Your task –
Arrange the records below as a JSON list of strings, with one string for each line and blank lines left out.

Supplied data –
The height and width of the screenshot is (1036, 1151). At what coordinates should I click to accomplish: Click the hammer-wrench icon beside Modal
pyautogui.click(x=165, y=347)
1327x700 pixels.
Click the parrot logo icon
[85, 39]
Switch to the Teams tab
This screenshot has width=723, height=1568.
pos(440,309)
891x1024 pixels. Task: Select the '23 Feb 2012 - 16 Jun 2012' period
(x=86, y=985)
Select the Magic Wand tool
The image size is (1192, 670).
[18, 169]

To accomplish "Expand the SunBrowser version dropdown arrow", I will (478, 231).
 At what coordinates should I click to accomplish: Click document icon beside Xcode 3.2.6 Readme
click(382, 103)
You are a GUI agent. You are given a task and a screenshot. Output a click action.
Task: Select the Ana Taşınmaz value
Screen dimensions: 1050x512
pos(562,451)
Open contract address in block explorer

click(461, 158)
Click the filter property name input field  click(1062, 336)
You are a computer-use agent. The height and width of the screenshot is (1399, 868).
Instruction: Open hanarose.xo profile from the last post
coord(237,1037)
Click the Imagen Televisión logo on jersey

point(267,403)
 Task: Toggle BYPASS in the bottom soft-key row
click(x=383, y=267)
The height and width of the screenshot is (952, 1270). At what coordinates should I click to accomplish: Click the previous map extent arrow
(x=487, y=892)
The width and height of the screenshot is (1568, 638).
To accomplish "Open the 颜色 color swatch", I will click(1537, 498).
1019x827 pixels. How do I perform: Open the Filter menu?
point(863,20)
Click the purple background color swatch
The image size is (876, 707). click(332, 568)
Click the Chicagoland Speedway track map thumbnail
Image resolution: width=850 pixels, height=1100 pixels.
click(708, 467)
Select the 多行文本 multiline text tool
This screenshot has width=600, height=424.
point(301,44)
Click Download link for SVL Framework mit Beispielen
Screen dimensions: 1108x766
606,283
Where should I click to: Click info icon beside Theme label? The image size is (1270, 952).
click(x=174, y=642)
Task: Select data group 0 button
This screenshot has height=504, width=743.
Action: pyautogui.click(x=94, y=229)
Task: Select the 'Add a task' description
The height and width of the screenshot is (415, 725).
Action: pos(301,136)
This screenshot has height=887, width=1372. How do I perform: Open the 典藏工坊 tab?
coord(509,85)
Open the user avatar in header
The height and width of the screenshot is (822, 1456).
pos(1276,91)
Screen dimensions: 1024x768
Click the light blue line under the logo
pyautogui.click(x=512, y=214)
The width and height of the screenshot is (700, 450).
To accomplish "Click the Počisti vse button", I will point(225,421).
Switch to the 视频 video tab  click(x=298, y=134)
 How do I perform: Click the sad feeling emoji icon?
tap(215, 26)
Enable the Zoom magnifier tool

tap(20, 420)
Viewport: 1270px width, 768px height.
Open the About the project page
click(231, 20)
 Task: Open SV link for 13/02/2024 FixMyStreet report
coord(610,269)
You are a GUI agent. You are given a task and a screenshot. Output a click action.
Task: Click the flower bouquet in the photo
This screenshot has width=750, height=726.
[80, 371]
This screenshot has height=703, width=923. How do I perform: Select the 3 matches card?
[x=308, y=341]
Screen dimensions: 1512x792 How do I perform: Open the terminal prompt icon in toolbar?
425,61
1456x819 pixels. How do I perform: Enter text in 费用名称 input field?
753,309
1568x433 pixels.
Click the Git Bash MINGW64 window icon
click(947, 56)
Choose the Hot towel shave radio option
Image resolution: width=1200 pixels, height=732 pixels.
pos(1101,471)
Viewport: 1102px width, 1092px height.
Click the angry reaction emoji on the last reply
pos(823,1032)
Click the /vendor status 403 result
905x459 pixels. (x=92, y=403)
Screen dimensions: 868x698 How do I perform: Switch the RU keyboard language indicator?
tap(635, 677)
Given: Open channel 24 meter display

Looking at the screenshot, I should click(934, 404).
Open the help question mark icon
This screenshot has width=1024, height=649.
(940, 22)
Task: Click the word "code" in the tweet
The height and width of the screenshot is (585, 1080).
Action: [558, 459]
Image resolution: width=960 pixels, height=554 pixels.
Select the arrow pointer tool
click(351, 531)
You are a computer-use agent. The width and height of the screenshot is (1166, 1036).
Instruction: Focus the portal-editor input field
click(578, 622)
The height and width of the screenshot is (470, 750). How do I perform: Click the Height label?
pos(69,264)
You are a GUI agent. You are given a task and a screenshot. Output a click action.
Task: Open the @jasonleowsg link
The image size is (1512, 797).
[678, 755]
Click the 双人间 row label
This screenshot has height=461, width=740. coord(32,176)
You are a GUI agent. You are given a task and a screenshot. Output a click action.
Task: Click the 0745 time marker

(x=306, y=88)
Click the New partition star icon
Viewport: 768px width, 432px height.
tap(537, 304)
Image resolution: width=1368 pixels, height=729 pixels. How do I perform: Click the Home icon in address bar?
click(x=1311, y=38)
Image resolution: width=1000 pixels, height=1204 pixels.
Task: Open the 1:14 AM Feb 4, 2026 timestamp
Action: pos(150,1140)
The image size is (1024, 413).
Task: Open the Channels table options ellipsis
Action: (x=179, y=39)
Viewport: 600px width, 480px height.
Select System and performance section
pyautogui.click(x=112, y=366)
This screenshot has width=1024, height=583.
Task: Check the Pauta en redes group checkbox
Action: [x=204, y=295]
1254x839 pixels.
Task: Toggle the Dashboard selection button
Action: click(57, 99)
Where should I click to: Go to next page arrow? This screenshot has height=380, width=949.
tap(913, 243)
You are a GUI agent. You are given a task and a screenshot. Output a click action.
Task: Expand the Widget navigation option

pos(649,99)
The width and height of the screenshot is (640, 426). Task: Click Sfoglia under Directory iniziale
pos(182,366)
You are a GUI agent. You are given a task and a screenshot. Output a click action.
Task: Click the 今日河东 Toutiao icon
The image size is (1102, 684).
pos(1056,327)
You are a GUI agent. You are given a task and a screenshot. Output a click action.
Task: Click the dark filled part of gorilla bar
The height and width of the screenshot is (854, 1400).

Finished exercise –
[
  "The height and width of the screenshot is (1036, 1151). At what coordinates should I click to accomplish: Click the hammer-wrench icon beside Modal",
  "pyautogui.click(x=165, y=347)",
  "1327x700 pixels.",
  "Click the parrot logo icon",
  "[85, 39]",
  "Switch to the Teams tab",
  "This screenshot has width=723, height=1568.",
  "pos(440,309)",
  "891x1024 pixels. Task: Select the '23 Feb 2012 - 16 Jun 2012' period",
  "(x=86, y=985)",
  "Select the Magic Wand tool",
  "The image size is (1192, 670).",
  "[18, 169]",
  "To accomplish \"Expand the SunBrowser version dropdown arrow\", I will (478, 231).",
  " At what coordinates should I click to accomplish: Click document icon beside Xcode 3.2.6 Readme",
  "click(382, 103)",
  "You are a GUI agent. You are given a task and a screenshot. Output a click action.",
  "Task: Select the Ana Taşınmaz value",
  "Screen dimensions: 1050x512",
  "pos(562,451)",
  "Open contract address in block explorer",
  "click(461, 158)",
  "Click the filter property name input field  click(1062, 336)",
  "You are a computer-use agent. The height and width of the screenshot is (1399, 868).",
  "Instruction: Open hanarose.xo profile from the last post",
  "coord(237,1037)",
  "Click the Imagen Televisión logo on jersey",
  "point(267,403)",
  " Task: Toggle BYPASS in the bottom soft-key row",
  "click(x=383, y=267)",
  "The height and width of the screenshot is (952, 1270). At what coordinates should I click to accomplish: Click the previous map extent arrow",
  "(x=487, y=892)",
  "The width and height of the screenshot is (1568, 638).",
  "To accomplish \"Open the 颜色 color swatch\", I will click(1537, 498).",
  "1019x827 pixels. How do I perform: Open the Filter menu?",
  "point(863,20)",
  "Click the purple background color swatch",
  "The image size is (876, 707). click(332, 568)",
  "Click the Chicagoland Speedway track map thumbnail",
  "Image resolution: width=850 pixels, height=1100 pixels.",
  "click(708, 467)",
  "Select the 多行文本 multiline text tool",
  "This screenshot has width=600, height=424.",
  "point(301,44)",
  "Click Download link for SVL Framework mit Beispielen",
  "Screen dimensions: 1108x766",
  "606,283",
  "Where should I click to: Click info icon beside Theme label? The image size is (1270, 952).",
  "click(x=174, y=642)",
  "Task: Select data group 0 button",
  "This screenshot has height=504, width=743.",
  "Action: pyautogui.click(x=94, y=229)",
  "Task: Select the 'Add a task' description",
  "The height and width of the screenshot is (415, 725).",
  "Action: pos(301,136)",
  "This screenshot has height=887, width=1372. How do I perform: Open the 典藏工坊 tab?",
  "coord(509,85)",
  "Open the user avatar in header",
  "The height and width of the screenshot is (822, 1456).",
  "pos(1276,91)",
  "Screen dimensions: 1024x768",
  "Click the light blue line under the logo",
  "pyautogui.click(x=512, y=214)",
  "The width and height of the screenshot is (700, 450).",
  "To accomplish \"Click the Počisti vse button\", I will point(225,421).",
  "Switch to the 视频 video tab  click(x=298, y=134)",
  " How do I perform: Click the sad feeling emoji icon?",
  "tap(215, 26)",
  "Enable the Zoom magnifier tool",
  "tap(20, 420)",
  "Viewport: 1270px width, 768px height.",
  "Open the About the project page",
  "click(231, 20)",
  " Task: Open SV link for 13/02/2024 FixMyStreet report",
  "coord(610,269)",
  "You are a GUI agent. You are given a task and a screenshot. Output a click action.",
  "Task: Click the flower bouquet in the photo",
  "This screenshot has width=750, height=726.",
  "[80, 371]",
  "This screenshot has height=703, width=923. How do I perform: Select the 3 matches card?",
  "[x=308, y=341]",
  "Screen dimensions: 1512x792 How do I perform: Open the terminal prompt icon in toolbar?",
  "425,61",
  "1456x819 pixels. How do I perform: Enter text in 费用名称 input field?",
  "753,309",
  "1568x433 pixels.",
  "Click the Git Bash MINGW64 window icon",
  "click(947, 56)",
  "Choose the Hot towel shave radio option",
  "Image resolution: width=1200 pixels, height=732 pixels.",
  "pos(1101,471)",
  "Viewport: 1102px width, 1092px height.",
  "Click the angry reaction emoji on the last reply",
  "pos(823,1032)",
  "Click the /vendor status 403 result",
  "905x459 pixels. (x=92, y=403)",
  "Screen dimensions: 868x698 How do I perform: Switch the RU keyboard language indicator?",
  "tap(635, 677)",
  "Given: Open channel 24 meter display",
  "Looking at the screenshot, I should click(934, 404).",
  "Open the help question mark icon",
  "This screenshot has width=1024, height=649.",
  "(940, 22)",
  "Task: Click the word \"code\" in the tweet",
  "The height and width of the screenshot is (585, 1080).",
  "Action: [558, 459]",
  "Image resolution: width=960 pixels, height=554 pixels.",
  "Select the arrow pointer tool",
  "click(351, 531)",
  "You are a computer-use agent. The width and height of the screenshot is (1166, 1036).",
  "Instruction: Focus the portal-editor input field",
  "click(578, 622)",
  "The height and width of the screenshot is (470, 750). How do I perform: Click the Height label?",
  "pos(69,264)",
  "You are a GUI agent. You are given a task and a screenshot. Output a click action.",
  "Task: Open the @jasonleowsg link",
  "The image size is (1512, 797).",
  "[678, 755]",
  "Click the 双人间 row label",
  "This screenshot has height=461, width=740. coord(32,176)",
  "You are a GUI agent. You are given a task and a screenshot. Output a click action.",
  "Task: Click the 0745 time marker",
  "(x=306, y=88)",
  "Click the New partition star icon",
  "Viewport: 768px width, 432px height.",
  "tap(537, 304)",
  "Image resolution: width=1368 pixels, height=729 pixels. How do I perform: Click the Home icon in address bar?",
  "click(x=1311, y=38)",
  "Image resolution: width=1000 pixels, height=1204 pixels.",
  "Task: Open the 1:14 AM Feb 4, 2026 timestamp",
  "Action: pos(150,1140)",
  "The image size is (1024, 413).",
  "Task: Open the Channels table options ellipsis",
  "Action: (x=179, y=39)",
  "Viewport: 600px width, 480px height.",
  "Select System and performance section",
  "pyautogui.click(x=112, y=366)",
  "This screenshot has width=1024, height=583.",
  "Task: Check the Pauta en redes group checkbox",
  "Action: [x=204, y=295]",
  "1254x839 pixels.",
  "Task: Toggle the Dashboard selection button",
  "Action: click(57, 99)",
  "Where should I click to: Go to next page arrow? This screenshot has height=380, width=949.",
  "tap(913, 243)",
  "You are a GUI agent. You are given a task and a screenshot. Output a click action.",
  "Task: Expand the Widget navigation option",
  "pos(649,99)",
  "The width and height of the screenshot is (640, 426). Task: Click Sfoglia under Directory iniziale",
  "pos(182,366)",
  "You are a GUI agent. You are given a task and a screenshot. Output a click action.",
  "Task: Click the 今日河东 Toutiao icon",
  "The image size is (1102, 684).",
  "pos(1056,327)",
  "You are a GUI agent. You are given a task and a screenshot. Output a click action.",
  "Task: Click the dark filled part of gorilla bar",
  "The height and width of the screenshot is (854, 1400)."
]